---- Excerpted data

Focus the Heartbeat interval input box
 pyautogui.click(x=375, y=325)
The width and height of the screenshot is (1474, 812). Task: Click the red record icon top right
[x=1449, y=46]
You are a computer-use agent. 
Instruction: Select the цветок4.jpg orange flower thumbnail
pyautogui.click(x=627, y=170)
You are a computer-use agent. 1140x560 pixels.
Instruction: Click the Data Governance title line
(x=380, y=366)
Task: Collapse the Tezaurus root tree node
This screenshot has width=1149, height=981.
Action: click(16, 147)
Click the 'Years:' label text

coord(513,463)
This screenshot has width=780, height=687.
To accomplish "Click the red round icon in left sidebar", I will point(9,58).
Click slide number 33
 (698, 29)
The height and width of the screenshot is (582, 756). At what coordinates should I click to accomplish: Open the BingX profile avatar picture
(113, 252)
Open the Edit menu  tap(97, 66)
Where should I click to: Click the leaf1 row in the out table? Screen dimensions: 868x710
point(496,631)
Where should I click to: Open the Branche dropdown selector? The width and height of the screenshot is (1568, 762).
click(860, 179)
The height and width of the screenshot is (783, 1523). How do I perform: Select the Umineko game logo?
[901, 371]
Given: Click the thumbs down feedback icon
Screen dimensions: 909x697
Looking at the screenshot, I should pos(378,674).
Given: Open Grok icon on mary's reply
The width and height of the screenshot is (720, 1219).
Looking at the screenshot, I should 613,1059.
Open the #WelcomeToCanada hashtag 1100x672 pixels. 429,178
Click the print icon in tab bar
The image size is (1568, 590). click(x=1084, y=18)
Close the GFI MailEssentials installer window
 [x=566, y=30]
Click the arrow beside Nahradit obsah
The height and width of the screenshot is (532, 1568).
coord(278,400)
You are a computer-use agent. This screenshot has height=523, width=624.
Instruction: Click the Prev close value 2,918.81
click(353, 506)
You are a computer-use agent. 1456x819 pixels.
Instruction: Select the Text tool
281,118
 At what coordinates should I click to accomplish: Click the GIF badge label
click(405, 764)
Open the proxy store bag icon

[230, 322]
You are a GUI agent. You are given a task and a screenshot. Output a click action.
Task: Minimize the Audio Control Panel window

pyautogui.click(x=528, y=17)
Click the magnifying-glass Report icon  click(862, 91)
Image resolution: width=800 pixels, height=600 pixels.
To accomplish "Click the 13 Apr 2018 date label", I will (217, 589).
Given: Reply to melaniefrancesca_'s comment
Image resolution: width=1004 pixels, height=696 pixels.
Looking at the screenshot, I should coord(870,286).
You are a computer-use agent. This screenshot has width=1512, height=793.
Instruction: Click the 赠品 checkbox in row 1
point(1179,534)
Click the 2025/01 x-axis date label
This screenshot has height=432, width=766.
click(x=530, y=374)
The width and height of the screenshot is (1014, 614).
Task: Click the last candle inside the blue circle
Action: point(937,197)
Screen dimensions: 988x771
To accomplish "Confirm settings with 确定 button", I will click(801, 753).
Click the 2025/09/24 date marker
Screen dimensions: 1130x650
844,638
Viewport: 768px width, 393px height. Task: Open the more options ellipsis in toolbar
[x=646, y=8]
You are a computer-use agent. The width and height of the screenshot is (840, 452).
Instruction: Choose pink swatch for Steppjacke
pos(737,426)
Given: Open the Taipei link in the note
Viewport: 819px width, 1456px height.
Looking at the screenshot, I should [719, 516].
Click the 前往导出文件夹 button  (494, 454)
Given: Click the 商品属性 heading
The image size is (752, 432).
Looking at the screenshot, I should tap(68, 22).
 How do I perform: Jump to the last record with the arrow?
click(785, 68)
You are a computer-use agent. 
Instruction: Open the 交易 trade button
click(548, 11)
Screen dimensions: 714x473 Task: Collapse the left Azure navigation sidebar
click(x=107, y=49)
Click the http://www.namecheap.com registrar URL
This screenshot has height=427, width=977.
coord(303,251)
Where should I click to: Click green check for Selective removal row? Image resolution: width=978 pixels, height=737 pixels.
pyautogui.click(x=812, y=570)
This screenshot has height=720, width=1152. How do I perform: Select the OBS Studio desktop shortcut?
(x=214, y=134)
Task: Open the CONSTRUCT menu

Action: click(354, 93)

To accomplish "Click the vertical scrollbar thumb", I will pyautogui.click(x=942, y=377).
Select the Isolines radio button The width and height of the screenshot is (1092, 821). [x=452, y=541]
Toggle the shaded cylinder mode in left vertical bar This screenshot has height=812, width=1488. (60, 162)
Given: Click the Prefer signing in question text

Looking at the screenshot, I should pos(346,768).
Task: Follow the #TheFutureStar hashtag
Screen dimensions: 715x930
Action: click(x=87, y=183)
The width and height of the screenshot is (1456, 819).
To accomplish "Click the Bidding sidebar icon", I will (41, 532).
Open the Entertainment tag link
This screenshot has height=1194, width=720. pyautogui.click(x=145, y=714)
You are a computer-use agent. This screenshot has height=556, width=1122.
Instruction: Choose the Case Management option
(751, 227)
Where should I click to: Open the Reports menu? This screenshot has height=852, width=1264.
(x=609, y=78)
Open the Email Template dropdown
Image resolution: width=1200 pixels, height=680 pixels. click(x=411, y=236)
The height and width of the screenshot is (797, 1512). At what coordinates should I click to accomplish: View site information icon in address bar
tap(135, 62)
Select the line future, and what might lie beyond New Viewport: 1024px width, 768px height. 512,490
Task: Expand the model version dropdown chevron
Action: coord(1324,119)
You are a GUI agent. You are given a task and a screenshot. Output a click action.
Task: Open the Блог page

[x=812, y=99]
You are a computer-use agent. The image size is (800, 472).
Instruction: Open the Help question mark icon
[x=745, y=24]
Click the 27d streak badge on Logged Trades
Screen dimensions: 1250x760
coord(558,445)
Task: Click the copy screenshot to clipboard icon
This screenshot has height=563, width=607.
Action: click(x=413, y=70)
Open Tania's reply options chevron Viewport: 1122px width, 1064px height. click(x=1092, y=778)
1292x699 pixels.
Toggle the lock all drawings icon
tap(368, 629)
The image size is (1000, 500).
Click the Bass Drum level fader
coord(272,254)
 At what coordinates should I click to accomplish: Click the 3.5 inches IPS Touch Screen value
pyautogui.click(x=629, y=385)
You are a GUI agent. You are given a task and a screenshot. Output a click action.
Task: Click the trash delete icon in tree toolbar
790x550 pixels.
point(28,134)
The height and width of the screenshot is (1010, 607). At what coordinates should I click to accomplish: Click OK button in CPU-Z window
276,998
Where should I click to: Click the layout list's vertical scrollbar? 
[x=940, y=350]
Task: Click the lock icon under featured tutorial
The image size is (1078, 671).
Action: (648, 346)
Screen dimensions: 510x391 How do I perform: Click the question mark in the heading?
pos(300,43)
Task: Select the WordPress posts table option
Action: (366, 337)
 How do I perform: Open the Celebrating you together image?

--------

Return each line of the records above exactly as it reads.

Focus the Heartbeat interval input box
 pyautogui.click(x=375, y=325)
The width and height of the screenshot is (1474, 812). Task: Click the red record icon top right
[x=1449, y=46]
You are a computer-use agent. 
Instruction: Select the цветок4.jpg orange flower thumbnail
pyautogui.click(x=627, y=170)
You are a computer-use agent. 1140x560 pixels.
Instruction: Click the Data Governance title line
(x=380, y=366)
Task: Collapse the Tezaurus root tree node
This screenshot has width=1149, height=981.
Action: click(16, 147)
Click the 'Years:' label text

coord(513,463)
This screenshot has width=780, height=687.
To accomplish "Click the red round icon in left sidebar", I will point(9,58).
Click slide number 33
 (698, 29)
The height and width of the screenshot is (582, 756). At what coordinates should I click to accomplish: Open the BingX profile avatar picture
(113, 252)
Open the Edit menu  tap(97, 66)
Where should I click to: Click the leaf1 row in the out table? Screen dimensions: 868x710
point(496,631)
Where should I click to: Open the Branche dropdown selector? The width and height of the screenshot is (1568, 762).
click(860, 179)
The height and width of the screenshot is (783, 1523). How do I perform: Select the Umineko game logo?
[901, 371]
Given: Click the thumbs down feedback icon
Screen dimensions: 909x697
Looking at the screenshot, I should pos(378,674).
Given: Open Grok icon on mary's reply
The width and height of the screenshot is (720, 1219).
Looking at the screenshot, I should 613,1059.
Open the #WelcomeToCanada hashtag 1100x672 pixels. 429,178
Click the print icon in tab bar
The image size is (1568, 590). click(x=1084, y=18)
Close the GFI MailEssentials installer window
 [x=566, y=30]
Click the arrow beside Nahradit obsah
The height and width of the screenshot is (532, 1568).
coord(278,400)
You are a computer-use agent. This screenshot has height=523, width=624.
Instruction: Click the Prev close value 2,918.81
click(353, 506)
You are a computer-use agent. 1456x819 pixels.
Instruction: Select the Text tool
281,118
 At what coordinates should I click to accomplish: Click the GIF badge label
click(405, 764)
Open the proxy store bag icon

[230, 322]
You are a GUI agent. You are given a task and a screenshot. Output a click action.
Task: Minimize the Audio Control Panel window

pyautogui.click(x=528, y=17)
Click the magnifying-glass Report icon  click(862, 91)
Image resolution: width=800 pixels, height=600 pixels.
To accomplish "Click the 13 Apr 2018 date label", I will (217, 589).
Given: Reply to melaniefrancesca_'s comment
Image resolution: width=1004 pixels, height=696 pixels.
Looking at the screenshot, I should coord(870,286).
You are a computer-use agent. This screenshot has width=1512, height=793.
Instruction: Click the 赠品 checkbox in row 1
point(1179,534)
Click the 2025/01 x-axis date label
This screenshot has height=432, width=766.
click(x=530, y=374)
The width and height of the screenshot is (1014, 614).
Task: Click the last candle inside the blue circle
Action: point(937,197)
Screen dimensions: 988x771
To accomplish "Confirm settings with 确定 button", I will click(801, 753).
Click the 2025/09/24 date marker
Screen dimensions: 1130x650
844,638
Viewport: 768px width, 393px height. Task: Open the more options ellipsis in toolbar
[x=646, y=8]
You are a computer-use agent. The width and height of the screenshot is (840, 452).
Instruction: Choose pink swatch for Steppjacke
pos(737,426)
Given: Open the Taipei link in the note
Viewport: 819px width, 1456px height.
Looking at the screenshot, I should [719, 516].
Click the 前往导出文件夹 button  (494, 454)
Given: Click the 商品属性 heading
The image size is (752, 432).
Looking at the screenshot, I should tap(68, 22).
 How do I perform: Jump to the last record with the arrow?
click(785, 68)
You are a computer-use agent. 
Instruction: Open the 交易 trade button
click(548, 11)
Screen dimensions: 714x473 Task: Collapse the left Azure navigation sidebar
click(x=107, y=49)
Click the http://www.namecheap.com registrar URL
This screenshot has height=427, width=977.
coord(303,251)
Where should I click to: Click green check for Selective removal row? Image resolution: width=978 pixels, height=737 pixels.
pyautogui.click(x=812, y=570)
This screenshot has height=720, width=1152. How do I perform: Select the OBS Studio desktop shortcut?
(x=214, y=134)
Task: Open the CONSTRUCT menu

Action: click(354, 93)

To accomplish "Click the vertical scrollbar thumb", I will pyautogui.click(x=942, y=377).
Select the Isolines radio button The width and height of the screenshot is (1092, 821). [x=452, y=541]
Toggle the shaded cylinder mode in left vertical bar This screenshot has height=812, width=1488. (60, 162)
Given: Click the Prefer signing in question text

Looking at the screenshot, I should pos(346,768).
Task: Follow the #TheFutureStar hashtag
Screen dimensions: 715x930
Action: click(x=87, y=183)
The width and height of the screenshot is (1456, 819).
To accomplish "Click the Bidding sidebar icon", I will (41, 532).
Open the Entertainment tag link
This screenshot has height=1194, width=720. pyautogui.click(x=145, y=714)
You are a computer-use agent. This screenshot has height=556, width=1122.
Instruction: Choose the Case Management option
(751, 227)
Where should I click to: Open the Reports menu? This screenshot has height=852, width=1264.
(x=609, y=78)
Open the Email Template dropdown
Image resolution: width=1200 pixels, height=680 pixels. click(x=411, y=236)
The height and width of the screenshot is (797, 1512). At what coordinates should I click to accomplish: View site information icon in address bar
tap(135, 62)
Select the line future, and what might lie beyond New Viewport: 1024px width, 768px height. 512,490
Task: Expand the model version dropdown chevron
Action: coord(1324,119)
You are a GUI agent. You are given a task and a screenshot. Output a click action.
Task: Open the Блог page

[x=812, y=99]
You are a computer-use agent. The image size is (800, 472).
Instruction: Open the Help question mark icon
[x=745, y=24]
Click the 27d streak badge on Logged Trades
Screen dimensions: 1250x760
coord(558,445)
Task: Click the copy screenshot to clipboard icon
This screenshot has height=563, width=607.
Action: click(x=413, y=70)
Open Tania's reply options chevron Viewport: 1122px width, 1064px height. click(x=1092, y=778)
1292x699 pixels.
Toggle the lock all drawings icon
tap(368, 629)
The image size is (1000, 500).
Click the Bass Drum level fader
coord(272,254)
 At what coordinates should I click to accomplish: Click the 3.5 inches IPS Touch Screen value
pyautogui.click(x=629, y=385)
You are a GUI agent. You are given a task and a screenshot. Output a click action.
Task: Click the trash delete icon in tree toolbar
790x550 pixels.
point(28,134)
The height and width of the screenshot is (1010, 607). At what coordinates should I click to accomplish: Click OK button in CPU-Z window
276,998
Where should I click to: Click the layout list's vertical scrollbar? 
[x=940, y=350]
Task: Click the lock icon under featured tutorial
The image size is (1078, 671).
Action: (648, 346)
Screen dimensions: 510x391 How do I perform: Click the question mark in the heading?
pos(300,43)
Task: Select the WordPress posts table option
Action: (366, 337)
 How do I perform: Open the Celebrating you together image?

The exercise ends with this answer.